▶ _Stated task_
Locate each line in the entries below that contains the word "computer" and copy it in full, treating uppercase and lowercase letters as distinct.

▼

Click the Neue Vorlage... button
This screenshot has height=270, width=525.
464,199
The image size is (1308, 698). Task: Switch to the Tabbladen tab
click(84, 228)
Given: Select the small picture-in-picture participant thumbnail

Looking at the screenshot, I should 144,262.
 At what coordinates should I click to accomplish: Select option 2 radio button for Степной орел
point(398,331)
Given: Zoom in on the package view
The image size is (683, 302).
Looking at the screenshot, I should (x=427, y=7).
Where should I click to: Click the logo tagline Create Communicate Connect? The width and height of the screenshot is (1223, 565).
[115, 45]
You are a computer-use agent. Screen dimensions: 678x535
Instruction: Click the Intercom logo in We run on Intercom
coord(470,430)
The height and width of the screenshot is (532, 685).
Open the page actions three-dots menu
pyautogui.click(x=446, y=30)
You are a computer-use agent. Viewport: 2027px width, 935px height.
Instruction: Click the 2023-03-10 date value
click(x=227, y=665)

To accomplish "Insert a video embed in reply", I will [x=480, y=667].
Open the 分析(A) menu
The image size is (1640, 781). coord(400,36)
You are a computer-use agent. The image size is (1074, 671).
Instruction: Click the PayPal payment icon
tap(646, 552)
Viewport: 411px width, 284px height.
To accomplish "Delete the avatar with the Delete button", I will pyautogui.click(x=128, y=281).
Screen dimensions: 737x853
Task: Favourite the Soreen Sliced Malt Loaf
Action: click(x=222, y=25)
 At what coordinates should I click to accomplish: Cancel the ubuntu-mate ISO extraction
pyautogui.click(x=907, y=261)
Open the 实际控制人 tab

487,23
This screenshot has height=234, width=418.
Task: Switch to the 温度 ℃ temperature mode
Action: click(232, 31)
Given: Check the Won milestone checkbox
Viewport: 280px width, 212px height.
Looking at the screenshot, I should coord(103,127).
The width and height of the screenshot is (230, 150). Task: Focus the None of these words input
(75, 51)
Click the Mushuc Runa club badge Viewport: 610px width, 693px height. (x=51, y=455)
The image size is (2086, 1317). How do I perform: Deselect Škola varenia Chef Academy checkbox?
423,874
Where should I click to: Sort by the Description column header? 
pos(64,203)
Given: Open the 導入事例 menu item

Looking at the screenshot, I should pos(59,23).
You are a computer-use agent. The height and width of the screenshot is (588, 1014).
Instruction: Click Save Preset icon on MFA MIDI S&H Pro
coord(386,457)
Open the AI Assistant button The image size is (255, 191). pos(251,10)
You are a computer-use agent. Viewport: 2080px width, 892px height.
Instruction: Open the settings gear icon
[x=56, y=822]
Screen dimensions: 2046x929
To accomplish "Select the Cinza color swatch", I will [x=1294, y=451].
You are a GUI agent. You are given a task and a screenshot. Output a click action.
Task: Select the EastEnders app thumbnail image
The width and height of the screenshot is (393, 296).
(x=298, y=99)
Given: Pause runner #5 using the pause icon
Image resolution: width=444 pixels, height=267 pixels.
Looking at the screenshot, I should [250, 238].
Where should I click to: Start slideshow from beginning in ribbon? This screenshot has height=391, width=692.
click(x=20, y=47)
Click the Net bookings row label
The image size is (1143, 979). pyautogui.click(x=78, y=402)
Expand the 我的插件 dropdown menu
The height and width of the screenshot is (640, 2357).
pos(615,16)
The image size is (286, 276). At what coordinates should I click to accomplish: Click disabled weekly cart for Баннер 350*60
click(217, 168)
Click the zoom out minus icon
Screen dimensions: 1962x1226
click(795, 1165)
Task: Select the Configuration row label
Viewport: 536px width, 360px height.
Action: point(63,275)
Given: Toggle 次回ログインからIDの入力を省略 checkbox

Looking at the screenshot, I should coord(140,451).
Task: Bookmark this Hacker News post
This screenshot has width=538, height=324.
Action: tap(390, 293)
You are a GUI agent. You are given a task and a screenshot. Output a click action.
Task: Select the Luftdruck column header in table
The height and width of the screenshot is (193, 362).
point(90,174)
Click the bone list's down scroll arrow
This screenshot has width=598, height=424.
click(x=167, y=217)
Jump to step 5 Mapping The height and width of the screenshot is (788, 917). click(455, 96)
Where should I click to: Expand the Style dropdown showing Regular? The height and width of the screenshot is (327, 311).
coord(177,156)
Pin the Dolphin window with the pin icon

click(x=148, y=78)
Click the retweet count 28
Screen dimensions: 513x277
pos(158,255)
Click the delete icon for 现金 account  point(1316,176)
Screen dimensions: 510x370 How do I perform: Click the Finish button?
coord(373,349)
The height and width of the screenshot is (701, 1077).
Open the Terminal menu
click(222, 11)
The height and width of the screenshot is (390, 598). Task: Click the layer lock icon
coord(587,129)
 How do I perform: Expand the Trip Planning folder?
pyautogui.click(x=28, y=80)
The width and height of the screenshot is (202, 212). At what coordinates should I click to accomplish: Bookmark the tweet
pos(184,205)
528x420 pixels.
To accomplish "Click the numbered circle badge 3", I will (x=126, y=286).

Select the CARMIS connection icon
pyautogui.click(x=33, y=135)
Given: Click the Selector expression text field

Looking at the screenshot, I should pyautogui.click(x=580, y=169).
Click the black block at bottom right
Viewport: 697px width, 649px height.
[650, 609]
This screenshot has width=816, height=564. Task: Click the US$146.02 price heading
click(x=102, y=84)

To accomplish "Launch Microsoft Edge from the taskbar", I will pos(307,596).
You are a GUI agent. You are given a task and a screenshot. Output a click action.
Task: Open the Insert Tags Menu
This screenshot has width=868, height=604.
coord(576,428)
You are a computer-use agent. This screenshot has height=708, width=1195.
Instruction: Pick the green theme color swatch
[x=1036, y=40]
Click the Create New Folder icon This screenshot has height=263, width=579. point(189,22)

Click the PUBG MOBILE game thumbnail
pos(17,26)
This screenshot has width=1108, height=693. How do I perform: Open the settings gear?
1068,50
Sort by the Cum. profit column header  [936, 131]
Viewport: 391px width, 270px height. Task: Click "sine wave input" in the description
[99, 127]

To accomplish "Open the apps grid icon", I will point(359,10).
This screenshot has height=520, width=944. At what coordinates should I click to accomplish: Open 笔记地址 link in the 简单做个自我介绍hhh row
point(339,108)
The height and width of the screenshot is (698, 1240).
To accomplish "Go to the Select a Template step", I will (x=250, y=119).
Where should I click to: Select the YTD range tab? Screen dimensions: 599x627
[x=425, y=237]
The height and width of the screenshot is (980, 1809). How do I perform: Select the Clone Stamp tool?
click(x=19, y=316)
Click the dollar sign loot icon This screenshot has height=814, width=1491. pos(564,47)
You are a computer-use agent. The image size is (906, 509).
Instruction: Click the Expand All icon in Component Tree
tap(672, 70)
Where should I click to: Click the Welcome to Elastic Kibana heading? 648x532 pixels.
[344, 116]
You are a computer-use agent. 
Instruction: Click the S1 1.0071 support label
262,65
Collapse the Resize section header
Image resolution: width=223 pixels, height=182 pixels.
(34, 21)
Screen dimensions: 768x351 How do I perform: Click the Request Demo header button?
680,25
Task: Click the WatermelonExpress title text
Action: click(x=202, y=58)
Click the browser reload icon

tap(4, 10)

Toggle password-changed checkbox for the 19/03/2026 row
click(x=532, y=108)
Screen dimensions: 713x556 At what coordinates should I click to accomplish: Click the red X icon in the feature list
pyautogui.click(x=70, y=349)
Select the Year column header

▲

▶ _Full response_
You are a computer-use agent. Screen dimensions: 678x535
You are a computer-use agent. Viewport: 2027px width, 935px height.
You are a computer-use agent. The image size is (1074, 671).
You are a computer-use agent. The height and width of the screenshot is (588, 1014).
You are a computer-use agent. Viewport: 2080px width, 892px height.
You are a computer-use agent. This screenshot has height=708, width=1195.
You are a computer-use agent. The image size is (906, 509).
You are a computer-use agent. 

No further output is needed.